> _Tasks and exercises_:
[1] Repeat a portion of the Django text word for word. Begin at the words that include "from django.http import" and stop after "or URLResolver objects.".
[2] According to the Django text, which file contains the HttpResponse class?
[3] List every item that the Django text says the HttpResponse class stores.

> _Text passage_:
•••••
QueryDict is a specialized dictionary that handles multiple values for the same key (common in HTML forms). By default, QueryDict instances are immutable. To modify them, you must create a copy:

# Example of modifying request data
mutable_get = request.GET.copy()
mutable_get['new_key'] = 'value'

HttpResponse

The HttpResponse class (in django/http/response.py) is the base for all responses. It stores the content, status code, and headers.

from django.http import HttpResponse

def simple_view(request):
response = HttpResponse("Hello world", content_type="text/plain")
response.status_code = 200
response['X-Custom-Header'] = 'Value'
return response

Routing and URL Configuration

Routing is defined in URLconf modules using path() and re_path() from django/urls/conf.py. These functions create URLPattern or URLResolver objects.
•••••
> _Data listing_:

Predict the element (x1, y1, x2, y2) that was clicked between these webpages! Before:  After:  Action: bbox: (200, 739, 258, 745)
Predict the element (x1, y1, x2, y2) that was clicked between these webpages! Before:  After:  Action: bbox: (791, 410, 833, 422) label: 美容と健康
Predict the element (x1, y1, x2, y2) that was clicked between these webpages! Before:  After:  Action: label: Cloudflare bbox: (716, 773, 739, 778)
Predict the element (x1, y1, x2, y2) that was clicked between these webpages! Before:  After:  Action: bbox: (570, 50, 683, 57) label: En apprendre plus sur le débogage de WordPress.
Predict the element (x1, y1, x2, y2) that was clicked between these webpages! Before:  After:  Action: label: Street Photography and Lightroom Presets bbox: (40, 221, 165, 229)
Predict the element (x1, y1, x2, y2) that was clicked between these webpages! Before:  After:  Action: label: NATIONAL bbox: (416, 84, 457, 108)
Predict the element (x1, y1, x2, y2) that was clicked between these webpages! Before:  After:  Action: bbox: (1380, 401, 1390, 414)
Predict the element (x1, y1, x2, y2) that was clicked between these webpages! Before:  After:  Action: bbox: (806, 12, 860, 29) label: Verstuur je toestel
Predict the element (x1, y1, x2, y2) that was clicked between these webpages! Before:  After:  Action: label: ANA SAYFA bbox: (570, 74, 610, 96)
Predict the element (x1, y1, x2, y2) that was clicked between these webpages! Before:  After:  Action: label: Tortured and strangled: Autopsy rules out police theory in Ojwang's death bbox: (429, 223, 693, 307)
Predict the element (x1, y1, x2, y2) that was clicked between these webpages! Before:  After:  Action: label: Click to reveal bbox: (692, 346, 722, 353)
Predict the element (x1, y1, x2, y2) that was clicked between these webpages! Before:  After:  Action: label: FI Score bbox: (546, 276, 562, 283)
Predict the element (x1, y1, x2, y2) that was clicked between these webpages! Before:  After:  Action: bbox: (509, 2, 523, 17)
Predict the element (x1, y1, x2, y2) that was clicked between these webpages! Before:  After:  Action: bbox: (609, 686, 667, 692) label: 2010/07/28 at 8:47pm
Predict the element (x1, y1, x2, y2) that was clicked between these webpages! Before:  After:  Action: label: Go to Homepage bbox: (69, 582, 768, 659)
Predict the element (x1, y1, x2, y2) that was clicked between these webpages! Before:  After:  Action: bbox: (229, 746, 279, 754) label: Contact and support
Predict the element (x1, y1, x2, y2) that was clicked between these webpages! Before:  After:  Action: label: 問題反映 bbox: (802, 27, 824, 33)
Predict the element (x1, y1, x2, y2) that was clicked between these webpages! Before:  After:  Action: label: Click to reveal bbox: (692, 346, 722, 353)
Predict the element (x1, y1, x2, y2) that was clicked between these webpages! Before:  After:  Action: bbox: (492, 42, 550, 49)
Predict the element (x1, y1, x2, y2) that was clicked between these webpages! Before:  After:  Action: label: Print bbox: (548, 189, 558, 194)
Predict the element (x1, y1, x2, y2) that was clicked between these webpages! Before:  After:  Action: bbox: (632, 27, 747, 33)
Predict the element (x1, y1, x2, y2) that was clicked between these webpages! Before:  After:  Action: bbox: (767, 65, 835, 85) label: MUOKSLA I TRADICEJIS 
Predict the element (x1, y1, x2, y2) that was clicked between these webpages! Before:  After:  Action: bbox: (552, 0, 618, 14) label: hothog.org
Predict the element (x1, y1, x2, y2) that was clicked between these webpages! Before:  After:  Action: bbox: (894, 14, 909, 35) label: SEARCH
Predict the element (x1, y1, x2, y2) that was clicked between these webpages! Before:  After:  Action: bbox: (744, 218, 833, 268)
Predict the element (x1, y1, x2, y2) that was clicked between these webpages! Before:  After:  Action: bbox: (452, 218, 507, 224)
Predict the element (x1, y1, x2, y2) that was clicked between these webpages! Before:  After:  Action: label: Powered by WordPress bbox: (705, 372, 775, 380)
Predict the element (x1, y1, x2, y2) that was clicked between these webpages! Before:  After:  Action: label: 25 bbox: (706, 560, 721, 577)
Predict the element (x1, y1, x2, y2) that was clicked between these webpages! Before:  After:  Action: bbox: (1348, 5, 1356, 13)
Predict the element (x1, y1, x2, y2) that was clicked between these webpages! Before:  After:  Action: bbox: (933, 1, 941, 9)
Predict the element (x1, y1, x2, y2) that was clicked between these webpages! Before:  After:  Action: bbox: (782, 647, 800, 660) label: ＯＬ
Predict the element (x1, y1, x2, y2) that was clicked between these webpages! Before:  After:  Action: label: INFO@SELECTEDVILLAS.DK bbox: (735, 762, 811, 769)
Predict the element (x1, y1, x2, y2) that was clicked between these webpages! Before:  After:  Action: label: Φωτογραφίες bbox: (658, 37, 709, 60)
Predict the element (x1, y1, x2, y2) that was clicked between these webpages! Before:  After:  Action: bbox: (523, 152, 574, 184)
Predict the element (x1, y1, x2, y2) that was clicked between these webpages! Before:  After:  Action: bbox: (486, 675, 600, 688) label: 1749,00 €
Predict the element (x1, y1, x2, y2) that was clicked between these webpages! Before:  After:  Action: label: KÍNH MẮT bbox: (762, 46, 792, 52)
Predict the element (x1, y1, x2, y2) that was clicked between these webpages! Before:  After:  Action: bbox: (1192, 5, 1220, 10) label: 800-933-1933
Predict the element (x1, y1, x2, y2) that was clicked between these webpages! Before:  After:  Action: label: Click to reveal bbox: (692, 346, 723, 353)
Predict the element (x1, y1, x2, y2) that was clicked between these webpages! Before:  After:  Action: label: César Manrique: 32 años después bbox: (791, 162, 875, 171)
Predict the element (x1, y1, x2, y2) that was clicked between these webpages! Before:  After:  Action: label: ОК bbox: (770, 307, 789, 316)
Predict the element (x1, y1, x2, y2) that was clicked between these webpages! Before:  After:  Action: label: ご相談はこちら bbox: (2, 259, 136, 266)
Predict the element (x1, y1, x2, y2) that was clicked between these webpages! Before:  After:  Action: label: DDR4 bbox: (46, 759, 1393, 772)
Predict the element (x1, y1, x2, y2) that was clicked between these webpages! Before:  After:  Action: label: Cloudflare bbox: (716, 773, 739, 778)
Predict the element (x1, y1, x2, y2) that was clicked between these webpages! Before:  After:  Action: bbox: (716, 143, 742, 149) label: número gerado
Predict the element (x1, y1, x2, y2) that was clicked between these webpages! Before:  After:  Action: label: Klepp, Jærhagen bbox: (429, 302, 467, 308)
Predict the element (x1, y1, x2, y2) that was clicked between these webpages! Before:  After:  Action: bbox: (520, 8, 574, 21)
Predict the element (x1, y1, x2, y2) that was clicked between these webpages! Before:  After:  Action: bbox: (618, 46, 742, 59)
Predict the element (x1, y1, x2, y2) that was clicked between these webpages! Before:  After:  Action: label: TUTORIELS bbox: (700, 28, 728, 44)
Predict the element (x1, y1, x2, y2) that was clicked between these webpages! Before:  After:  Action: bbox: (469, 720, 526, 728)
•••••
> _Solutions to the exercise_:
[1]
from django.http import HttpResponse

def simple_view(request):
response = HttpResponse("Hello world", content_type="text/plain")
response.status_code = 200
response['X-Custom-Header'] = 'Value'
return response

Routing and URL Configuration

Routing is defined in URLconf modules using path() and re_path() from django/urls/conf.py. These functions create URLPattern or URLResolver objects.

[2] django/http/response.py

[3]
- content
- status code
- headers